> [Exercise objective] Copy out the lines of the listing below word for word, from the start of the listing through the line holding "point(490,538)", inclusive.

--- BEGIN Records for this exercise ---

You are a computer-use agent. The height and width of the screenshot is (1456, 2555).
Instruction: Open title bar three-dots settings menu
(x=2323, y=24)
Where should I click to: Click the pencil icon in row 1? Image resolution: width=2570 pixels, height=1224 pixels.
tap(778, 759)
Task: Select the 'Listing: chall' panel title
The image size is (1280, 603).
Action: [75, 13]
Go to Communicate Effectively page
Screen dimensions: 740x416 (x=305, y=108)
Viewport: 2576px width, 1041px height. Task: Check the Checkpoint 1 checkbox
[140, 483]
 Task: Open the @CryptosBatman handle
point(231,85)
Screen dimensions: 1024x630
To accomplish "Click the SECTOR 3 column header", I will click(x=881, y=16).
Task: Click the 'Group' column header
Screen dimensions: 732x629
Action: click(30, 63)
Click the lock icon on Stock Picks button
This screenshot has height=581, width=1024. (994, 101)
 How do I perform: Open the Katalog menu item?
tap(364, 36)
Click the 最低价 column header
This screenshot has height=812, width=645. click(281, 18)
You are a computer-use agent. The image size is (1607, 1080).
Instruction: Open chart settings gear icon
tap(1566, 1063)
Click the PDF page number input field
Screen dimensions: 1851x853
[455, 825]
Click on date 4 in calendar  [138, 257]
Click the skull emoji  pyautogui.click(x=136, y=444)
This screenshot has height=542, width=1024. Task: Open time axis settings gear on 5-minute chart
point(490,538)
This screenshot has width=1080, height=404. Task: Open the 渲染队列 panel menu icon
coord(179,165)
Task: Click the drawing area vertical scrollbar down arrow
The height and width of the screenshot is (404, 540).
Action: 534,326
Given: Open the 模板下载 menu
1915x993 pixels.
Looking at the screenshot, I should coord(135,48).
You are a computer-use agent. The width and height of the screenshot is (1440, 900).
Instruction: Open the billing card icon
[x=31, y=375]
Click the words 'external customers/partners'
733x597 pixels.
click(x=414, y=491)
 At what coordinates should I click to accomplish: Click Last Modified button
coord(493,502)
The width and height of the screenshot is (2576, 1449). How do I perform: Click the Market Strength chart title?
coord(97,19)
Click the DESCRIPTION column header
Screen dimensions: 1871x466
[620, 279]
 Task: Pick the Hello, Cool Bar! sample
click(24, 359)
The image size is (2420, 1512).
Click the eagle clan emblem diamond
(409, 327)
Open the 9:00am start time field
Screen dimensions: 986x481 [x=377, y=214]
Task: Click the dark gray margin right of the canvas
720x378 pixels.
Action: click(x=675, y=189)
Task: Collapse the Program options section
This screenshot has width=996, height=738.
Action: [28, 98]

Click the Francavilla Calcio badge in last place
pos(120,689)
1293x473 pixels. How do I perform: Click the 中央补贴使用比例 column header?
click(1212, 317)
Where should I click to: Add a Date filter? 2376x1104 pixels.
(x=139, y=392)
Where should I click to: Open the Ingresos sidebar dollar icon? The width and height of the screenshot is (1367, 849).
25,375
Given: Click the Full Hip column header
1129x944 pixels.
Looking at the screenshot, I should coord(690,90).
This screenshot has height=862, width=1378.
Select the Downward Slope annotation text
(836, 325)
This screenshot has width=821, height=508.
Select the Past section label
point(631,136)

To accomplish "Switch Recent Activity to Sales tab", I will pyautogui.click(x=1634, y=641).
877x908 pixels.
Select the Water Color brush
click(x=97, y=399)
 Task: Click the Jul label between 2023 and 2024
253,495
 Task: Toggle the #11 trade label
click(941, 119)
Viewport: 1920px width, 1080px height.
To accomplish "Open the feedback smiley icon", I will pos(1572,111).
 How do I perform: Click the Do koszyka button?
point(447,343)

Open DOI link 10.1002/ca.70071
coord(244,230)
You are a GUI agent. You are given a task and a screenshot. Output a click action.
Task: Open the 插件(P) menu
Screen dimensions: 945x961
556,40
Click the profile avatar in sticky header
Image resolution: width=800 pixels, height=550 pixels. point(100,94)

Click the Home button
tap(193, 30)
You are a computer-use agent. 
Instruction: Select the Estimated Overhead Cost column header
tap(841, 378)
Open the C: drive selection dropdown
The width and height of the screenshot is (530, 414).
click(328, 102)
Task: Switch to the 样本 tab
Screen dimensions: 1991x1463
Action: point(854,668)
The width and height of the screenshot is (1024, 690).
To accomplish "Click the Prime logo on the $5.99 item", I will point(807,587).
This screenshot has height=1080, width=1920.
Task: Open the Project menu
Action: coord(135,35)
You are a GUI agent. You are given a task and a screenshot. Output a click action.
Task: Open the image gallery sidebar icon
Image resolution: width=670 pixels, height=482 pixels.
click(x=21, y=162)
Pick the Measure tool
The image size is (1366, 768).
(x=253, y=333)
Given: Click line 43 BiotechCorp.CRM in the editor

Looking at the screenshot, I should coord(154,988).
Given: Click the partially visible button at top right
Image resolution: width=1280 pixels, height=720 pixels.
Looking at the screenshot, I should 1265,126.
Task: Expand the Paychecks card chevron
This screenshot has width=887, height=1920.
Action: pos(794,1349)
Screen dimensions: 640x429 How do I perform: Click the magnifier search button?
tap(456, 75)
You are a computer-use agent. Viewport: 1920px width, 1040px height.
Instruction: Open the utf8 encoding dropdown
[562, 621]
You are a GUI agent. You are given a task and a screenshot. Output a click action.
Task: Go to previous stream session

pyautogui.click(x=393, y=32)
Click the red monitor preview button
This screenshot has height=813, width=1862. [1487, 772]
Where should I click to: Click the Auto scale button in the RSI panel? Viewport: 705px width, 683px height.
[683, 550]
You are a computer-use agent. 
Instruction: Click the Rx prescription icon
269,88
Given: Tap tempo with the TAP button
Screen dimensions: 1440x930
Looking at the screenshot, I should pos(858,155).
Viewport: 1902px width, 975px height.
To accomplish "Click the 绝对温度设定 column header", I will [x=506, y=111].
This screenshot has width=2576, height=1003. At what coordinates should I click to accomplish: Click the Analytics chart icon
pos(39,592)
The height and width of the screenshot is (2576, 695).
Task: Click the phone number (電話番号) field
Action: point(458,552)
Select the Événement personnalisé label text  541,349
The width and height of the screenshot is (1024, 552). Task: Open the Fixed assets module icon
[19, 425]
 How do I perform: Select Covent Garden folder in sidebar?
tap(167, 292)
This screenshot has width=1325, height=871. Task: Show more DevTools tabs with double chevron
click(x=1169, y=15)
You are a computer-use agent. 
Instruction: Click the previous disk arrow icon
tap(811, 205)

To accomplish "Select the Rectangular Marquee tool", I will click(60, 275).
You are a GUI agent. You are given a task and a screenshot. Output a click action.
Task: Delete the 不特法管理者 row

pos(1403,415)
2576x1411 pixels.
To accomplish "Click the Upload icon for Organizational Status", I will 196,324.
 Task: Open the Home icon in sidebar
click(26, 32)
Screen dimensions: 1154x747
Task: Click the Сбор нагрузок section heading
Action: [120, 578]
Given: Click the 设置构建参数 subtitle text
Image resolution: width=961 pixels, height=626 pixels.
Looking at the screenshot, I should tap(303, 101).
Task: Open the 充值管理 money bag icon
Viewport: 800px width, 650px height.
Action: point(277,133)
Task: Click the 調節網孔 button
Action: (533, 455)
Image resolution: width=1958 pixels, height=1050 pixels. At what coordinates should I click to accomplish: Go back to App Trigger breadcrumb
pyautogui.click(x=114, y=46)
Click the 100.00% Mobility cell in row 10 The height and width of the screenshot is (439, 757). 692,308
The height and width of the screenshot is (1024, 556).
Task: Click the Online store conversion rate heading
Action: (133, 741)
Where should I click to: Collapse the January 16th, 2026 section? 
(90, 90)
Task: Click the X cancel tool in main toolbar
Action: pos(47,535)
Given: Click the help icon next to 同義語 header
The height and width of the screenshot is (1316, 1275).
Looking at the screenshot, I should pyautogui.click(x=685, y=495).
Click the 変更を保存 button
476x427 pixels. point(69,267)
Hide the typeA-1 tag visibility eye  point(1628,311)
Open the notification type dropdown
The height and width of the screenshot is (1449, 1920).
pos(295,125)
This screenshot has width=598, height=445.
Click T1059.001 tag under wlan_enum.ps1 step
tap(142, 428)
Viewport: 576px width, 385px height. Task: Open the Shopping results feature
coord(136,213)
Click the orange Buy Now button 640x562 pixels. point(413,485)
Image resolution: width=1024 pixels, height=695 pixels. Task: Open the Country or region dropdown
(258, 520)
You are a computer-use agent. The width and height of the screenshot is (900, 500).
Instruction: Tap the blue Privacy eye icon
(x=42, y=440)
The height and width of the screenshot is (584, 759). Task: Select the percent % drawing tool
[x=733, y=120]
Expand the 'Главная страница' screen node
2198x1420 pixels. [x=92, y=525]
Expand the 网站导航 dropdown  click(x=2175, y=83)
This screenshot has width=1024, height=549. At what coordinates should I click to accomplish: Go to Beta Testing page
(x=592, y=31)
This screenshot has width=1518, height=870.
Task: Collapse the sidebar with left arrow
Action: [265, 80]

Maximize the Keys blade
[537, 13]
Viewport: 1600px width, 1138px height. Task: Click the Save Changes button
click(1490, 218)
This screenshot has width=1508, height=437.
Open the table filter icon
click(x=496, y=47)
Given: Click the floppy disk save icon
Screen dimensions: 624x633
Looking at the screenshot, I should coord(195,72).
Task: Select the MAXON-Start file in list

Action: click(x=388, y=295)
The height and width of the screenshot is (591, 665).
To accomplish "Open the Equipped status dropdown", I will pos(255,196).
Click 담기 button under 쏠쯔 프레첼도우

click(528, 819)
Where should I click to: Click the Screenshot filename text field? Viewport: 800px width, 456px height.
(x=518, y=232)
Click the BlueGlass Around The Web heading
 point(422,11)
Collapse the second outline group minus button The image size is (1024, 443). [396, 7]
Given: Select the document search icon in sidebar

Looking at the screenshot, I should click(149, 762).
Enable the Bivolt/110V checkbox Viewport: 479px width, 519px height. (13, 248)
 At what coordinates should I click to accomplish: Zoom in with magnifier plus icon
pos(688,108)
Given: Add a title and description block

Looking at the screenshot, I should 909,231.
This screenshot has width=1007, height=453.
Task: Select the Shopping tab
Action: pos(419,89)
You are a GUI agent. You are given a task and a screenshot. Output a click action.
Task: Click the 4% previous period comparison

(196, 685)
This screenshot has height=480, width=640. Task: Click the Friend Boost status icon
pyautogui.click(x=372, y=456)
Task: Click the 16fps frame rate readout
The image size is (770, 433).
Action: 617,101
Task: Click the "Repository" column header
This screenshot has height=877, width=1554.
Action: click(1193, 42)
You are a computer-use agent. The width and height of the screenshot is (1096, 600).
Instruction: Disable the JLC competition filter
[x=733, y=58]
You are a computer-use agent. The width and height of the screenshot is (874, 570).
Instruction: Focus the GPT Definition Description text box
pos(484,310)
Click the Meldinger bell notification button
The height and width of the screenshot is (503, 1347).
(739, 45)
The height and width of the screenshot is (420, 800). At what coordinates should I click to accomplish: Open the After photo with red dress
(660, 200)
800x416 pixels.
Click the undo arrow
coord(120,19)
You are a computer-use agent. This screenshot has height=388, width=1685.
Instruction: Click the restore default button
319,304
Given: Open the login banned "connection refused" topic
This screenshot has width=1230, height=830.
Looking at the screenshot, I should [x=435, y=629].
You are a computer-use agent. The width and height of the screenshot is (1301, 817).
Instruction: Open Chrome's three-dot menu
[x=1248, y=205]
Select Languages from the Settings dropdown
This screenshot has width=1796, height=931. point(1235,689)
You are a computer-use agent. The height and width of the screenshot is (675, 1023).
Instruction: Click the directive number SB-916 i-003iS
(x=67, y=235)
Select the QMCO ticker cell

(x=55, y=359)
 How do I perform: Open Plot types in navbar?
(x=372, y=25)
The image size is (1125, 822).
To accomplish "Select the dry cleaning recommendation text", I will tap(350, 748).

--- END Records for this exercise ---

> [In response]
You are a computer-use agent. The height and width of the screenshot is (1456, 2555).
Instruction: Open title bar three-dots settings menu
(x=2323, y=24)
Where should I click to: Click the pencil icon in row 1? Image resolution: width=2570 pixels, height=1224 pixels.
tap(778, 759)
Task: Select the 'Listing: chall' panel title
The image size is (1280, 603).
Action: [75, 13]
Go to Communicate Effectively page
Screen dimensions: 740x416 (x=305, y=108)
Viewport: 2576px width, 1041px height. Task: Check the Checkpoint 1 checkbox
[140, 483]
 Task: Open the @CryptosBatman handle
point(231,85)
Screen dimensions: 1024x630
To accomplish "Click the SECTOR 3 column header", I will click(x=881, y=16).
Task: Click the 'Group' column header
Screen dimensions: 732x629
Action: click(30, 63)
Click the lock icon on Stock Picks button
This screenshot has height=581, width=1024. (994, 101)
 How do I perform: Open the Katalog menu item?
tap(364, 36)
Click the 最低价 column header
This screenshot has height=812, width=645. click(281, 18)
You are a computer-use agent. The image size is (1607, 1080).
Instruction: Open chart settings gear icon
tap(1566, 1063)
Click the PDF page number input field
Screen dimensions: 1851x853
[455, 825]
Click on date 4 in calendar  [138, 257]
Click the skull emoji  pyautogui.click(x=136, y=444)
This screenshot has height=542, width=1024. Task: Open time axis settings gear on 5-minute chart
point(490,538)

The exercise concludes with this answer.